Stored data
§ §

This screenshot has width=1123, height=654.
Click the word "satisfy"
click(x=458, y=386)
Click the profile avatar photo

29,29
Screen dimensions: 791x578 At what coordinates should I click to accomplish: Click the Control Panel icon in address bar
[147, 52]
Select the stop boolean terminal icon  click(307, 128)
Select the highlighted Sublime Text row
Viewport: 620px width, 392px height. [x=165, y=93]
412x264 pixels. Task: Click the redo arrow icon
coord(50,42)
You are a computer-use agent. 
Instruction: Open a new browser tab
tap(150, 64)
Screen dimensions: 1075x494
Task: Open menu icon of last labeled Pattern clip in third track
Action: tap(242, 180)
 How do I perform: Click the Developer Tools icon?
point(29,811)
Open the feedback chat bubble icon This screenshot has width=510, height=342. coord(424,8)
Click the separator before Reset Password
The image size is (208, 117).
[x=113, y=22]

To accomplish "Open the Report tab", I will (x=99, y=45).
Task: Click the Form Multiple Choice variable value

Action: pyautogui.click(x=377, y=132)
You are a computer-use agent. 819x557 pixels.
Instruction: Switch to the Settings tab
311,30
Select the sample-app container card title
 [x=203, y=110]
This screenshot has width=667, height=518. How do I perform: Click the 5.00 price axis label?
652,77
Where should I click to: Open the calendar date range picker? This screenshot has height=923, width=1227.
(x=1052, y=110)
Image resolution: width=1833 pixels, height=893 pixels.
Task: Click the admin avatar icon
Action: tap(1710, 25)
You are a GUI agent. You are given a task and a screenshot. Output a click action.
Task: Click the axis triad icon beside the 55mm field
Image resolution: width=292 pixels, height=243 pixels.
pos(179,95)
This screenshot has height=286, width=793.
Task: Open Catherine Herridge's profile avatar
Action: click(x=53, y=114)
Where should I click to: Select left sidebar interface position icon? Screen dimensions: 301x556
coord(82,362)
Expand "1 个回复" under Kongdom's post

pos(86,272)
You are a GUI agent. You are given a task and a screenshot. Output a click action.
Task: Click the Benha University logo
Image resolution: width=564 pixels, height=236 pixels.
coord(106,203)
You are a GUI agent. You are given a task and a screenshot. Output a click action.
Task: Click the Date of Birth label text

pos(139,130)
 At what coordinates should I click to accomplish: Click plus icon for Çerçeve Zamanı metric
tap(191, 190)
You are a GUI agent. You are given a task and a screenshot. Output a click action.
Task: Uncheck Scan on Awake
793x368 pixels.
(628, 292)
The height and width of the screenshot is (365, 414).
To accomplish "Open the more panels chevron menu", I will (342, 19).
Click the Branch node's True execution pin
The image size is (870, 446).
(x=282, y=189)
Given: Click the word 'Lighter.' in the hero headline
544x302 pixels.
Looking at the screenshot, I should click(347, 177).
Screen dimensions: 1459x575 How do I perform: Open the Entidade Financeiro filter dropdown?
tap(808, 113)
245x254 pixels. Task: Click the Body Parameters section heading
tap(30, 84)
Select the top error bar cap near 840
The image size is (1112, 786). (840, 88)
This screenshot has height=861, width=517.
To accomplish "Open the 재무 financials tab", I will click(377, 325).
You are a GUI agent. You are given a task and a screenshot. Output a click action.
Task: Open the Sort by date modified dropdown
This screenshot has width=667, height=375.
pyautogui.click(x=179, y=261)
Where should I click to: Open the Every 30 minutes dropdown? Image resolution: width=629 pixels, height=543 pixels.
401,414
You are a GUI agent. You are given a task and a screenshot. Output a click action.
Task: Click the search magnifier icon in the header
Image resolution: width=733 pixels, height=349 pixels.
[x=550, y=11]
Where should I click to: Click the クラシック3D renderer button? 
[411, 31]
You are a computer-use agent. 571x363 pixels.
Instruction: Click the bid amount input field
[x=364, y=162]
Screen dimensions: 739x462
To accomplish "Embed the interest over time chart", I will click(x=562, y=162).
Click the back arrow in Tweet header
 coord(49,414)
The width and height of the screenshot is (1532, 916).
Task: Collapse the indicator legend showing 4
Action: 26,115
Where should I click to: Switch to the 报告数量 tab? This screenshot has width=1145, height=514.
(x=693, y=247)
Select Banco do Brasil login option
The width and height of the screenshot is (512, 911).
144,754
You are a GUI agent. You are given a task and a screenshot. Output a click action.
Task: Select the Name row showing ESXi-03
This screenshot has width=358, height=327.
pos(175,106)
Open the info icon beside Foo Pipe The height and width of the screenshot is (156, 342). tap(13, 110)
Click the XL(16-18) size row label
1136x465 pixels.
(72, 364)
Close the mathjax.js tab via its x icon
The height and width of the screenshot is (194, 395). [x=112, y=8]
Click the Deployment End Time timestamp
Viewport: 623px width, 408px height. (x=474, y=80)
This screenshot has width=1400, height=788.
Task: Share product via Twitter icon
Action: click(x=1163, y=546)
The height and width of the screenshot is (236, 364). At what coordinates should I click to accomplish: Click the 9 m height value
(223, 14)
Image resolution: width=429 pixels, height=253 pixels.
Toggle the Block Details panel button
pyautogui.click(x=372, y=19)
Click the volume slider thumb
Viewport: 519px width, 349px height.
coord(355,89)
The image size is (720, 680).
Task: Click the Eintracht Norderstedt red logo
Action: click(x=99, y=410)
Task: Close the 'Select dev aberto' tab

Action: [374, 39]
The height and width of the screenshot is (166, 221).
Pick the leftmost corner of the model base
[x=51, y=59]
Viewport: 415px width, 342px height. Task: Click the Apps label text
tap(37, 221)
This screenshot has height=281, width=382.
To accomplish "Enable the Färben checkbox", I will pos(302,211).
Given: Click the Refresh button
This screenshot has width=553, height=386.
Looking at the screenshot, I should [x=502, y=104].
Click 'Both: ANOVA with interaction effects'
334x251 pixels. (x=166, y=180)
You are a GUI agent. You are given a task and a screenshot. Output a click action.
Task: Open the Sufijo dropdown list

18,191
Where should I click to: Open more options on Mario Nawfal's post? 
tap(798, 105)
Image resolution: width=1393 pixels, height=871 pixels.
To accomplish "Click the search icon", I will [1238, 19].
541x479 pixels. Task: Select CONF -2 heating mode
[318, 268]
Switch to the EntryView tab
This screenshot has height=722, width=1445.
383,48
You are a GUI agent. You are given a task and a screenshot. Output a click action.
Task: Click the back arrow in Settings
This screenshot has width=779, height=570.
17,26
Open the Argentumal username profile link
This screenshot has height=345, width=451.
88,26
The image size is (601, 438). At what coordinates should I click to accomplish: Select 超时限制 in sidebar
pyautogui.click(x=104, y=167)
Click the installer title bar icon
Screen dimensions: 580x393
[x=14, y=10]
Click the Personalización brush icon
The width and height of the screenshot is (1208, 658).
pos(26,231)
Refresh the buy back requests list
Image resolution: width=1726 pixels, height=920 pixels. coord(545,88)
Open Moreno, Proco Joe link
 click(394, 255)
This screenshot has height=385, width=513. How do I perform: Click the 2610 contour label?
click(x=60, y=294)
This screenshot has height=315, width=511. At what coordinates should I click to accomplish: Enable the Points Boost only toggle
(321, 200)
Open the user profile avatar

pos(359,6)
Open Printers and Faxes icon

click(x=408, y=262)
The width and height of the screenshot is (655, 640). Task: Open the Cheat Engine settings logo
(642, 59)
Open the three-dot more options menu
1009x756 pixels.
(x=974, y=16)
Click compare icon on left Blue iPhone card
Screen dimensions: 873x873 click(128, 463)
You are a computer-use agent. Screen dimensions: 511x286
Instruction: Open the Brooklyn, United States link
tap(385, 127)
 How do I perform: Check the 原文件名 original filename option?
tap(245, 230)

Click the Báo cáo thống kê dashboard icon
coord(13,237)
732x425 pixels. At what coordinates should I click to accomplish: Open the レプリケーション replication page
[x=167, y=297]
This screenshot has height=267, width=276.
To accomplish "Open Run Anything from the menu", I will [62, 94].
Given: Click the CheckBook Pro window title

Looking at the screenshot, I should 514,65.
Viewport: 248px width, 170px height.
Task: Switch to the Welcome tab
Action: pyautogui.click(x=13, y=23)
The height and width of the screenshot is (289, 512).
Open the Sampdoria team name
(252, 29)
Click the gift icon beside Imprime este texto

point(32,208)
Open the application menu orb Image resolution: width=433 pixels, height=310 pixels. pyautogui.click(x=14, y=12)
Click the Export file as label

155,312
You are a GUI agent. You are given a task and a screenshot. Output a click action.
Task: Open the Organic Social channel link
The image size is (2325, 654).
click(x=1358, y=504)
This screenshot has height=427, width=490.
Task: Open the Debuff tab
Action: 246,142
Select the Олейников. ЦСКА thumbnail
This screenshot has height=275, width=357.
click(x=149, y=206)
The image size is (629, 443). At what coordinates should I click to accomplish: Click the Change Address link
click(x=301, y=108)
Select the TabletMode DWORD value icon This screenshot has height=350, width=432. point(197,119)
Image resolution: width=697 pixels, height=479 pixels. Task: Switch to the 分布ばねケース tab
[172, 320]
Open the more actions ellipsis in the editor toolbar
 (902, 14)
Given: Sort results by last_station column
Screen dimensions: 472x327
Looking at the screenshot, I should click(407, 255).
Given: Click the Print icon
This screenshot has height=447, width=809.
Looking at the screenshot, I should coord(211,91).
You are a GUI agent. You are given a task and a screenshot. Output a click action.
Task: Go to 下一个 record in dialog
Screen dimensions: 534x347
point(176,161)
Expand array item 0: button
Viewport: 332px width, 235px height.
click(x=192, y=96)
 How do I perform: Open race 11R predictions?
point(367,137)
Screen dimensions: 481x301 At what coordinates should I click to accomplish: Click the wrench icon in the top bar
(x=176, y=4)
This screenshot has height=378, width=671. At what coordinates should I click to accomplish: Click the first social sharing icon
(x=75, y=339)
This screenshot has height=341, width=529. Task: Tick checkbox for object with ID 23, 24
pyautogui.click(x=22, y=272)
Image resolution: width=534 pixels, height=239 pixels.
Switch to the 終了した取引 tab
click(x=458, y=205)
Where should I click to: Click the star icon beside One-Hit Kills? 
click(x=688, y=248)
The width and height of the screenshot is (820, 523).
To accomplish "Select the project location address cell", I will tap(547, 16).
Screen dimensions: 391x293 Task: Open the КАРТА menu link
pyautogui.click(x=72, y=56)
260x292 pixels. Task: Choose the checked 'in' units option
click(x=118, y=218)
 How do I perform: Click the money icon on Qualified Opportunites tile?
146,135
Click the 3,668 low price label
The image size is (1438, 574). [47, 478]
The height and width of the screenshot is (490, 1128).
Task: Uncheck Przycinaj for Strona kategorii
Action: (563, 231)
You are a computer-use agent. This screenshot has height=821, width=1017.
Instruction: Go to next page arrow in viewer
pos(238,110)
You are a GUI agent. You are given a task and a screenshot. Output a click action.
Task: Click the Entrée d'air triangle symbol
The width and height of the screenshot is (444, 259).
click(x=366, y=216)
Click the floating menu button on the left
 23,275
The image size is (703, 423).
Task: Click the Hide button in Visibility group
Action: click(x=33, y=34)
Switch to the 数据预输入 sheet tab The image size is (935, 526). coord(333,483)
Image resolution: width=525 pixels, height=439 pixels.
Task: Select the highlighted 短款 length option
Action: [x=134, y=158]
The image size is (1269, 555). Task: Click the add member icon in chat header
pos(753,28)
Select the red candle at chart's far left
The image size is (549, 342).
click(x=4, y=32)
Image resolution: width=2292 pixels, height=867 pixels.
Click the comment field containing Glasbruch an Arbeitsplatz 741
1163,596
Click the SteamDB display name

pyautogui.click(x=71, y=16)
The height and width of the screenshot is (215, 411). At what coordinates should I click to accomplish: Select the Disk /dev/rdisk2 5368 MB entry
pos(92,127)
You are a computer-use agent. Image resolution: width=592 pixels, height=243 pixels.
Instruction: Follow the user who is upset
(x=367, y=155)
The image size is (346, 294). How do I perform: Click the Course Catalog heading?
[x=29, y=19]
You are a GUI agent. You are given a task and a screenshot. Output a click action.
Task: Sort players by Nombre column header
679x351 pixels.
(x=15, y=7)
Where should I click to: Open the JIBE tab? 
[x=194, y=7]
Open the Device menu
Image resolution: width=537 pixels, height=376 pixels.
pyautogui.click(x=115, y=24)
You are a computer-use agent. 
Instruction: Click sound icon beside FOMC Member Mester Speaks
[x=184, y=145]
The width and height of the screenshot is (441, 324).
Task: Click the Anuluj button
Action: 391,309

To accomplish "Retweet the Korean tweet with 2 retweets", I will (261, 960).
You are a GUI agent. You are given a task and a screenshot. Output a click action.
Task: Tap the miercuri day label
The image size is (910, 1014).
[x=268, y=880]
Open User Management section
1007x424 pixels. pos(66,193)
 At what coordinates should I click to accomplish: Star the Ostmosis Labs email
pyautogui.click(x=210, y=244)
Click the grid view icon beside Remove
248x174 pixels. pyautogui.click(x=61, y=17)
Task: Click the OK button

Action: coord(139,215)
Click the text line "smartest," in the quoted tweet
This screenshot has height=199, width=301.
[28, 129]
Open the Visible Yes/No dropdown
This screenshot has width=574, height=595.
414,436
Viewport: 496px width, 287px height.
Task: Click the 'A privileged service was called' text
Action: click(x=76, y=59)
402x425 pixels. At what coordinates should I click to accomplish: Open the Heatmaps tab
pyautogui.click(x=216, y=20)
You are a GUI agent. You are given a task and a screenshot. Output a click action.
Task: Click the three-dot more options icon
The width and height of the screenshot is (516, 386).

§ §

◆ Task goal
Search the data for the string "Sort" and copy each line where it appears.

◆ Response below
Task: Open the Sort by date modified dropdown
Given: Sort results by last_station column
Task: Sort players by Nombre column header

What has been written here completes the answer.